─── Information
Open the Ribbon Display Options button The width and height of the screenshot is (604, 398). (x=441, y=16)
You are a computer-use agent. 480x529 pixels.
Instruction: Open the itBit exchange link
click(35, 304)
──────
─── Information
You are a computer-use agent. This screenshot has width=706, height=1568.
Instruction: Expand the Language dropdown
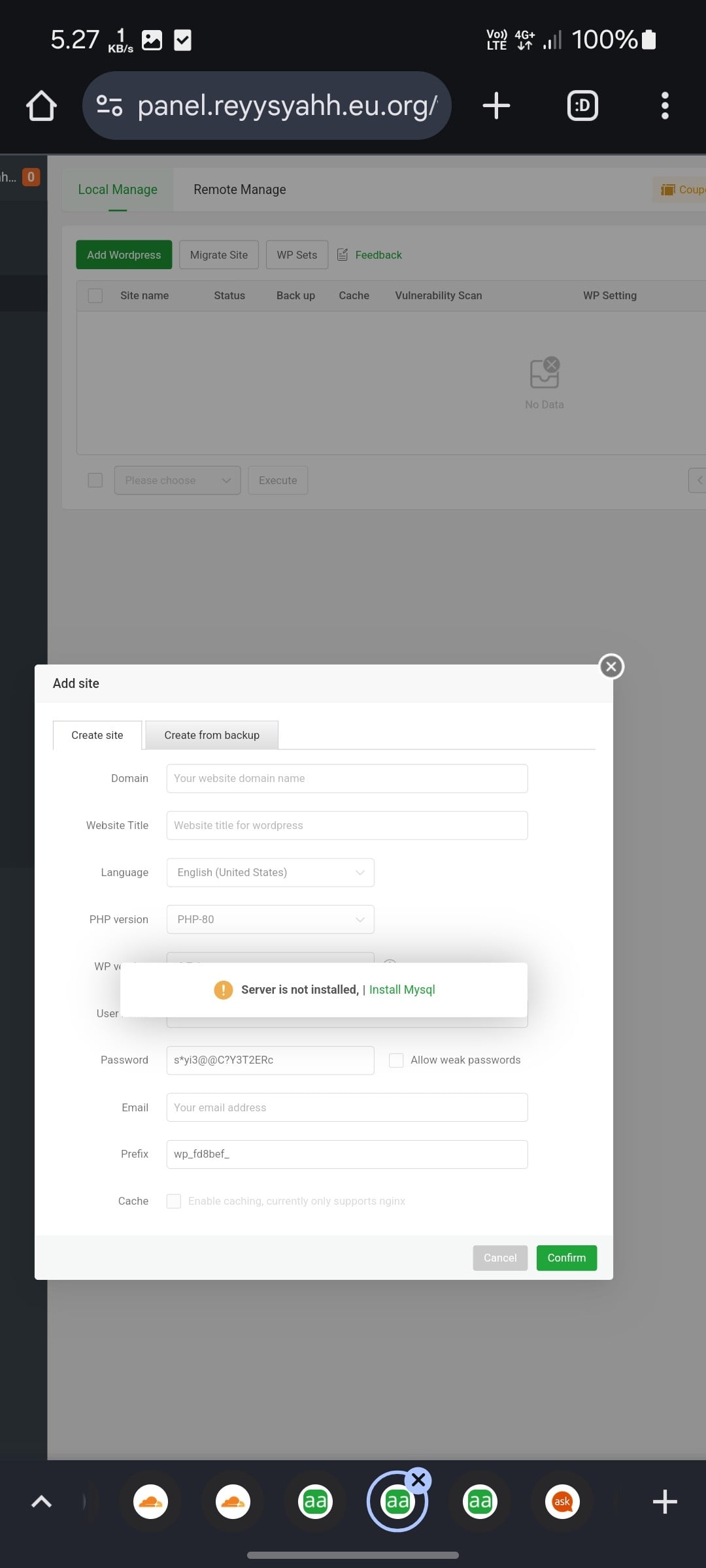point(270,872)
──────
─── Information
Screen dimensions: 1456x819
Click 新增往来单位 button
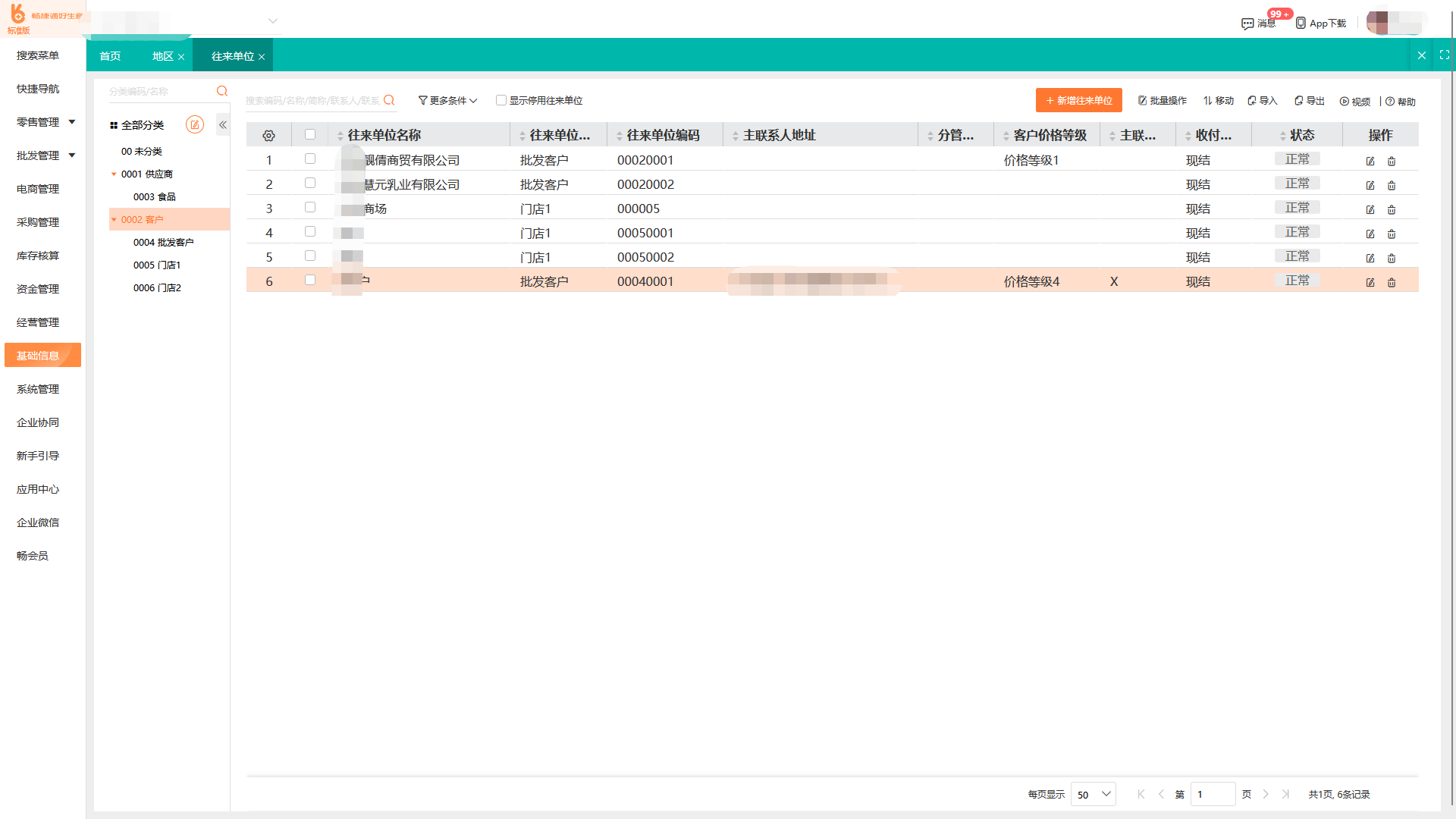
──────
Problem description:
Above this task is a listing. Restate, word for word and with nothing added, the lines from the one with "Screen dimensions: 1456x819" through the one with "Click 新增往来单位 button".

Written solution:
Screen dimensions: 1456x819
Click 新增往来单位 button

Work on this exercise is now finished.